La primera de las lecturas de hoy, del santo evangelio según san Lucas, es también el último discurso de Jesús el Justo en el evangelio.
En este pasaje apocalíptico Jesús hace hincapié en la destrucción que está por venirle a su Jersusalem, y no ahorra en detalles, pero no para impresionar a sus seguidores, ni para infundirles miedo. Antes lo contrario.
El Hijo del hombre pareciera dejar entrever fugazmente un lógico ápice decepción por esa tierra suya que, ya no es que lo rechace, sino que lo ridiculiza y humilla mientras se dirige a toda velocidad hacia a su propia destrucción, incapaz de recapacitar, de persistir en su ceguera y su sordera, en la fatal arrogancia de esos escribas y fariseos que se confabulan con los mercaderes descuidando la guía de su pueblo, en su incapacidad para, aun después de ver a Jesús en acción, aceptar tamaña gloria emanada de entre uno de los suyos.
Me puse de pie en medio del mundo y encarnado
me aparecía a ellos. Los encontré a todos ebrios, no encontré a
ninguno sediento. Y mi alma se apenaba por los hijos de los hombres,
porque están ciegos en sus corazones y no ven que vacíos han
entrado en el mundo y vacíos están destinados a salir del mundo de
nuevo.
La destrucción de Jerusalem no es el resultado de una acción vengativa de Dios. Abba es Amor. Infinito y misericordioso Amor. Es la propia Jerusalem, encarnada en sus habitantes, la que, desviada de la Luz, del camino honroso de Dios, propicia su propia ruina.
La ruina revela a ese pueblo frente a sí mismo. La destrucción de Jerusalem no es una desgracia sobrevenida, ni un castigo divino e implacable, es la amarga cosecha de la falta de compromiso y de la corrupción del ser.
Una y otra vez Jesús, como en las lecturas de hoy del santo evangelio según san Lucas, recalca la misma lección. La necesidad imperiosa, como tarea suprema de nuestra existencia, de cumplir para con nuestro compromiso cristiano, y, honrando a Dios, a la vida y a la propia creación, emplear nuestro libre albedrío para convertirnos en la mejor expresión posible de nosotros mismos, contribuyendo con cada uno de nuestros actos cada día, a hacer de este mundo un lugar mejor, anclando la frecuencia de la luz y del amor de Dios.
Porque, de lo contrario, pueblo ese se condena a sí mismo.

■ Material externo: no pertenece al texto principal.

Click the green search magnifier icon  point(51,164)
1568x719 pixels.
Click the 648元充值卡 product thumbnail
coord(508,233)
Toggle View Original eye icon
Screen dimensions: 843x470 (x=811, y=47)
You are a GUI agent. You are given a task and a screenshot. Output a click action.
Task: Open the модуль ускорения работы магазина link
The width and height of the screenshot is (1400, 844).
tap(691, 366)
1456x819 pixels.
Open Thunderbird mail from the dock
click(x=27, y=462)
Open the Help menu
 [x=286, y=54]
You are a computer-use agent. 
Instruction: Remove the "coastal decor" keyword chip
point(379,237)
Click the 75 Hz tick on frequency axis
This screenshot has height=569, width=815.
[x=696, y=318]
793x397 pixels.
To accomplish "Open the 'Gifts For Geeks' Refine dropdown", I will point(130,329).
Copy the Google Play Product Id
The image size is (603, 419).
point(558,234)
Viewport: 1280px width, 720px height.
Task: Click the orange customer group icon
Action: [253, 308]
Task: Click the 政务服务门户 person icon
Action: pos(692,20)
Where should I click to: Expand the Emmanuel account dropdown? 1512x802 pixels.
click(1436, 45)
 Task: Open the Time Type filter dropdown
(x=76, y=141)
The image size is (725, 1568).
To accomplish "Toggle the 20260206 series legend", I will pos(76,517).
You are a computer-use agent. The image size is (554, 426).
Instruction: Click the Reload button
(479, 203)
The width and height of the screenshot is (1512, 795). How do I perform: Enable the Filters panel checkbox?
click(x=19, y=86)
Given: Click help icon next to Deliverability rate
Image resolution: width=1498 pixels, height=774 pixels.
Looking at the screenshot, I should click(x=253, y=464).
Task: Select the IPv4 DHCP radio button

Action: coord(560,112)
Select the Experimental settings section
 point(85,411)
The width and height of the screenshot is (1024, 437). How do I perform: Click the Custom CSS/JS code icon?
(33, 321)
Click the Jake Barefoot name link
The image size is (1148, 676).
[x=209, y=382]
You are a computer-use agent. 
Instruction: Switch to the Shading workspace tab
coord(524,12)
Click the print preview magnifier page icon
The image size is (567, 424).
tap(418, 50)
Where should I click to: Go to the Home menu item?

Y el dolor le perseguirá como la sombra a la rueda del carro.
¿No ama un jardinero su misión de cultivar un maravilloso jardín y a las plantas y las flores que con todo el cariño sombra y cuida y riega?
Y si, tras mucho esforzarse, de cuidarla, regarla y podarla, una planta no terminar de prender, no arraiga, y los parásitos la invaden, y se pierde…
¿No la arranca el jardinero y la arroja al fuego, para que los parásitos no se expandan y estropeen el resto del jardín y, entonces, en su lugar planta con mimo una nueva, tan o más hermosa que la anterior, con la esperanza de que esta si prenda y dé flor, para que algún día sus hermosos pétalos luminosos maravillen al mundo entero y las abejas corran a libar de sus semillas para fecundar por todas partes mil jardines más?